====== Data excerpts ======
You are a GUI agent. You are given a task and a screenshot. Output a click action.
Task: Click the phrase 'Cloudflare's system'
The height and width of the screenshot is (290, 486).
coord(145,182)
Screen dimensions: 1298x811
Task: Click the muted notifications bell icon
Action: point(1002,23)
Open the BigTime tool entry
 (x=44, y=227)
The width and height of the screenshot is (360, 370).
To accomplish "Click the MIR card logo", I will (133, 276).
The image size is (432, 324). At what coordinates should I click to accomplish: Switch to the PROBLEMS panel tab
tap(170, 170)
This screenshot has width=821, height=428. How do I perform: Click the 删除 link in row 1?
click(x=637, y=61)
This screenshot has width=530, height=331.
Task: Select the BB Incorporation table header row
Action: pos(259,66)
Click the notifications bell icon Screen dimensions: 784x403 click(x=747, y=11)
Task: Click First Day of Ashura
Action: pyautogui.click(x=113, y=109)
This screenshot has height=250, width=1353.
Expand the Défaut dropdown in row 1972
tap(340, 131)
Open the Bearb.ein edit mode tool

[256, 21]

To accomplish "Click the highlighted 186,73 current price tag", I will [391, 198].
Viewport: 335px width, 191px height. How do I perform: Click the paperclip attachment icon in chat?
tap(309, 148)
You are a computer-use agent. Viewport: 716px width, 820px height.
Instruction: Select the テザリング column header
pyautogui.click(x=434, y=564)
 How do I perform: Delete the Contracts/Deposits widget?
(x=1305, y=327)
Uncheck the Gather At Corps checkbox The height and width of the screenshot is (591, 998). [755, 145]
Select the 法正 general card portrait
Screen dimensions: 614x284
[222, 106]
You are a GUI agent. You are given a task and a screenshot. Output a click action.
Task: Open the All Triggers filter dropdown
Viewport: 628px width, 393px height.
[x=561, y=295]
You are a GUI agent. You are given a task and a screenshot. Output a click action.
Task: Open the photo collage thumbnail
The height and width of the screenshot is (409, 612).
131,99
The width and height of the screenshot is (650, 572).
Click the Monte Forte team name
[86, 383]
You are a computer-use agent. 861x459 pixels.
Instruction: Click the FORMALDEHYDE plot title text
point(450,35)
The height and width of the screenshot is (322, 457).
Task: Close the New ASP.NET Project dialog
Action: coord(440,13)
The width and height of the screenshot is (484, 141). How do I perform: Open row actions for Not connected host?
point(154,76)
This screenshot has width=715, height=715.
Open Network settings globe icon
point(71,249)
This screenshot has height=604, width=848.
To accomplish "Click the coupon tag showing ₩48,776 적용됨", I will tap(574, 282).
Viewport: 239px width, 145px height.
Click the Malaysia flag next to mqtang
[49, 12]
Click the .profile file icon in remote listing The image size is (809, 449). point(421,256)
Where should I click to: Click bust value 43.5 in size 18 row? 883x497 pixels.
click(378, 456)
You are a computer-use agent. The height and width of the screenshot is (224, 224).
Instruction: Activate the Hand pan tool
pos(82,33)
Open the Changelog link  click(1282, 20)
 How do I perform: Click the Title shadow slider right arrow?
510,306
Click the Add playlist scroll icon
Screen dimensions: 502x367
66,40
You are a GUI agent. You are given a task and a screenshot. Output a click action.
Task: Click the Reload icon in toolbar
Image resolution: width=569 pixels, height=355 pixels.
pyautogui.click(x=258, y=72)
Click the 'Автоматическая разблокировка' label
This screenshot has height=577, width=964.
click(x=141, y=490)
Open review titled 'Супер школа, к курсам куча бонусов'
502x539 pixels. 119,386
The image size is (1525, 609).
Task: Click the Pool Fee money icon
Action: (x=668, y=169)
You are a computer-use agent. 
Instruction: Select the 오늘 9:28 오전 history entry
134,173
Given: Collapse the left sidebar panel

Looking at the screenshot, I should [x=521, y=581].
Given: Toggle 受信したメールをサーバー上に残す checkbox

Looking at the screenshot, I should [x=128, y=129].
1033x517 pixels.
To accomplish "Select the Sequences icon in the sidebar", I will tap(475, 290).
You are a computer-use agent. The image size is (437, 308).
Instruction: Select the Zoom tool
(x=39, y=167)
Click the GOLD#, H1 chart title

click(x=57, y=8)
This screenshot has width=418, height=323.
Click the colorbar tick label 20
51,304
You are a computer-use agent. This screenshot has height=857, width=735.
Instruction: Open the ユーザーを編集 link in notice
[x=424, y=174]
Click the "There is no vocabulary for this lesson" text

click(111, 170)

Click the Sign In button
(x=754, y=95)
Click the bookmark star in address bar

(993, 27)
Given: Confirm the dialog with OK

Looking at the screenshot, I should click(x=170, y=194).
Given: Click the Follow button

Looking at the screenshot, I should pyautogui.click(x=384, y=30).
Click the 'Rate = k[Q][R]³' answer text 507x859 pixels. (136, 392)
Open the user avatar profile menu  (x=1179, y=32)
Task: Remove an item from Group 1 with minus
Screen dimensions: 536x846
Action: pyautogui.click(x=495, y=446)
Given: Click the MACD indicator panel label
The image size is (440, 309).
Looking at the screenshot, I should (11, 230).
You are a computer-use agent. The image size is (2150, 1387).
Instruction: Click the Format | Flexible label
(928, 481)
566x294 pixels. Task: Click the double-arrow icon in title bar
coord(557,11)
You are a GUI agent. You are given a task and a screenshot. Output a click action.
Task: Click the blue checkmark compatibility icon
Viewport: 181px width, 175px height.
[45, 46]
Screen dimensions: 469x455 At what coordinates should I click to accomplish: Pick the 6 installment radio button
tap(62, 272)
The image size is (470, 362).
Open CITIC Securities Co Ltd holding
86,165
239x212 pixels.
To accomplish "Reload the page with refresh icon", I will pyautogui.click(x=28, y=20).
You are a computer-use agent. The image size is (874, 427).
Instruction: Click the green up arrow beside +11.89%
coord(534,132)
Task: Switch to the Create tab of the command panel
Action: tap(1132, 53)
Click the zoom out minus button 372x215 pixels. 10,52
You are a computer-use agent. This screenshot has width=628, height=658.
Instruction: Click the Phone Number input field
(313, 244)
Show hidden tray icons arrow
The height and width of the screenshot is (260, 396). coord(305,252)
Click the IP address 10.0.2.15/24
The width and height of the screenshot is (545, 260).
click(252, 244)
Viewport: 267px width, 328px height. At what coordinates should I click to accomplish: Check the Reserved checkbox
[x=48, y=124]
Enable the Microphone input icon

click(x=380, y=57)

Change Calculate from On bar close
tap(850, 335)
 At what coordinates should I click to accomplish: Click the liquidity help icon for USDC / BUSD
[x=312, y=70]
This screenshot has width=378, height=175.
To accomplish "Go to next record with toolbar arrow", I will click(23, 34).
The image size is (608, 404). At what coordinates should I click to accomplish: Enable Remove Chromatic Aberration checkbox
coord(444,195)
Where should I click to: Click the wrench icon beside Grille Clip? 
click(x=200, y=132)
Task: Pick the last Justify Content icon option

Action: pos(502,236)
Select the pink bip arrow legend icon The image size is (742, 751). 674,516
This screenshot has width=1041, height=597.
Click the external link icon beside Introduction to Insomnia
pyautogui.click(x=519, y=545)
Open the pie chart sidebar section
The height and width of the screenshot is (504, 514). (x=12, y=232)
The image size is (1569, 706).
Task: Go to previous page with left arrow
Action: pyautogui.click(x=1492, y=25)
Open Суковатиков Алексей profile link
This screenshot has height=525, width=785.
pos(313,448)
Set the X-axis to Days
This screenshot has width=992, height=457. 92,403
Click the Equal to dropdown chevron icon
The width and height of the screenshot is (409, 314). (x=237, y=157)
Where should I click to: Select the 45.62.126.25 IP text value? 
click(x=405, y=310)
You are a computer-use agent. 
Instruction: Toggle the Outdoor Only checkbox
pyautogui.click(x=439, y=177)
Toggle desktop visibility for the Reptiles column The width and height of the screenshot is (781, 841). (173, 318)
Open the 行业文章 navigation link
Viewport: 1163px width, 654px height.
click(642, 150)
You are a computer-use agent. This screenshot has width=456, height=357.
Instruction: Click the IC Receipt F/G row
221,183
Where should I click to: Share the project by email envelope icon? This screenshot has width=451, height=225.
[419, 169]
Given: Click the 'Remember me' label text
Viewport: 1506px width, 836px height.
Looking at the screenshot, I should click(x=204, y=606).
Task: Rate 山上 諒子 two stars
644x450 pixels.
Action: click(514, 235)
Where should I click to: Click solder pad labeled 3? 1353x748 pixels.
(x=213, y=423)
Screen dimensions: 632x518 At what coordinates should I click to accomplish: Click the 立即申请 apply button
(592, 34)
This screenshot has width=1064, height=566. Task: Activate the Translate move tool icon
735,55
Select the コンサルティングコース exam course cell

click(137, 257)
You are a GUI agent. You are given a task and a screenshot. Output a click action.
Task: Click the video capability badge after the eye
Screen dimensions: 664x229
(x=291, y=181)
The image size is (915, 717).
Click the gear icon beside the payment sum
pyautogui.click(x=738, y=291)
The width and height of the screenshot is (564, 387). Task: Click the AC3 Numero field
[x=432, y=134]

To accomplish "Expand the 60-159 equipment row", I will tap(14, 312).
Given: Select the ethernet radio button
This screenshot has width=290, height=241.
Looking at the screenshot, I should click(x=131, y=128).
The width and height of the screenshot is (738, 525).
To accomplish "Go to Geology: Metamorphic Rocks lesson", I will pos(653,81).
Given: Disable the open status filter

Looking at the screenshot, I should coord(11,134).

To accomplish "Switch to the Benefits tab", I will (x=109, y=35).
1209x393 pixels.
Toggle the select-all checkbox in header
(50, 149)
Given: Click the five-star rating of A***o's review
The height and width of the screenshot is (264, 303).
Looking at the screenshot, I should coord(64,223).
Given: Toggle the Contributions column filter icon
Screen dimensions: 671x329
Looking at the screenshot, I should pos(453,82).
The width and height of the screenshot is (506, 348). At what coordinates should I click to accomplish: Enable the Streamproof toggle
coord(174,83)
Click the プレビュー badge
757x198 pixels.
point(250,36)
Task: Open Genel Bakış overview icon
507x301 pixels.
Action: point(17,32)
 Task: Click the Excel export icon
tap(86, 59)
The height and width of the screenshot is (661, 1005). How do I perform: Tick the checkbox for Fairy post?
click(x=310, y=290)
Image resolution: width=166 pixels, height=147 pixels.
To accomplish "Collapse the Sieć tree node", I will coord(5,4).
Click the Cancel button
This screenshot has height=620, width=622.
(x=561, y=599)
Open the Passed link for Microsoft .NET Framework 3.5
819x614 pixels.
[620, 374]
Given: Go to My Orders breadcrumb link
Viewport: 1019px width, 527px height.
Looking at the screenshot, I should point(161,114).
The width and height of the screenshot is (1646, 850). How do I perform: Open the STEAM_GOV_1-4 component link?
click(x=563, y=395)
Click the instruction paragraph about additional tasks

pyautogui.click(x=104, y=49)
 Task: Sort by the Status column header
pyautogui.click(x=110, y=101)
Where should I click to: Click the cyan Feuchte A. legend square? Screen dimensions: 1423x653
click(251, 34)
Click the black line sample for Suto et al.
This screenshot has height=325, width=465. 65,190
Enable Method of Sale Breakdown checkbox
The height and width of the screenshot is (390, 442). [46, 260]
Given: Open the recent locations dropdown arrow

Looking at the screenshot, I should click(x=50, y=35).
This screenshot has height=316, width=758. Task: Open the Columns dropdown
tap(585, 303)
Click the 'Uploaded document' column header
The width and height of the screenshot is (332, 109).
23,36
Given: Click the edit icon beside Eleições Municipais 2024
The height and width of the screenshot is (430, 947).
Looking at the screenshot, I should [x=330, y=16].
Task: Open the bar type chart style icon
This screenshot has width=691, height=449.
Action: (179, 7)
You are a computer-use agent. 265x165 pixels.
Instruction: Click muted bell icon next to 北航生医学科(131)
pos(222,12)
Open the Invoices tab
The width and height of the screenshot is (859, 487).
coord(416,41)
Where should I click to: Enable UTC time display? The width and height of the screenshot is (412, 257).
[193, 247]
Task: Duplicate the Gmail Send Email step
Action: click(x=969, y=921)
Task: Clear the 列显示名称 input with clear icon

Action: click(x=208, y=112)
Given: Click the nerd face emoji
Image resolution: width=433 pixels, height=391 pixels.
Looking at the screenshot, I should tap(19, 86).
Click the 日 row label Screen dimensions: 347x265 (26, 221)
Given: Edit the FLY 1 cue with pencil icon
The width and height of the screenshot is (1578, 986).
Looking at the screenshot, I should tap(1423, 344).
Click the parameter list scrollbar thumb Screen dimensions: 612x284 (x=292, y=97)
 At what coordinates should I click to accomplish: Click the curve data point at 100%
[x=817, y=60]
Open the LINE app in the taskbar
======
All that is wanted is a faithful reproduction of the line above with "Click the Equal to dropdown chevron icon", the line with "Given: Select the ethernet radio button", and every line in between.

> **Written answer**:
Click the Equal to dropdown chevron icon
The width and height of the screenshot is (409, 314). (x=237, y=157)
Where should I click to: Select the 45.62.126.25 IP text value? 
click(x=405, y=310)
You are a computer-use agent. 
Instruction: Toggle the Outdoor Only checkbox
pyautogui.click(x=439, y=177)
Toggle desktop visibility for the Reptiles column The width and height of the screenshot is (781, 841). (173, 318)
Open the 行业文章 navigation link
Viewport: 1163px width, 654px height.
click(642, 150)
You are a computer-use agent. This screenshot has width=456, height=357.
Instruction: Click the IC Receipt F/G row
221,183
Where should I click to: Share the project by email envelope icon? This screenshot has width=451, height=225.
[419, 169]
Given: Click the 'Remember me' label text
Viewport: 1506px width, 836px height.
Looking at the screenshot, I should click(x=204, y=606).
Task: Rate 山上 諒子 two stars
644x450 pixels.
Action: click(514, 235)
Where should I click to: Click solder pad labeled 3? 1353x748 pixels.
(x=213, y=423)
Screen dimensions: 632x518 At what coordinates should I click to accomplish: Click the 立即申请 apply button
(592, 34)
This screenshot has width=1064, height=566. Task: Activate the Translate move tool icon
735,55
Select the コンサルティングコース exam course cell

click(137, 257)
You are a GUI agent. You are given a task and a screenshot. Output a click action.
Task: Click the video capability badge after the eye
Screen dimensions: 664x229
(x=291, y=181)
The image size is (915, 717).
Click the gear icon beside the payment sum
pyautogui.click(x=738, y=291)
The width and height of the screenshot is (564, 387). Task: Click the AC3 Numero field
[x=432, y=134]

To accomplish "Expand the 60-159 equipment row", I will tap(14, 312).
Given: Select the ethernet radio button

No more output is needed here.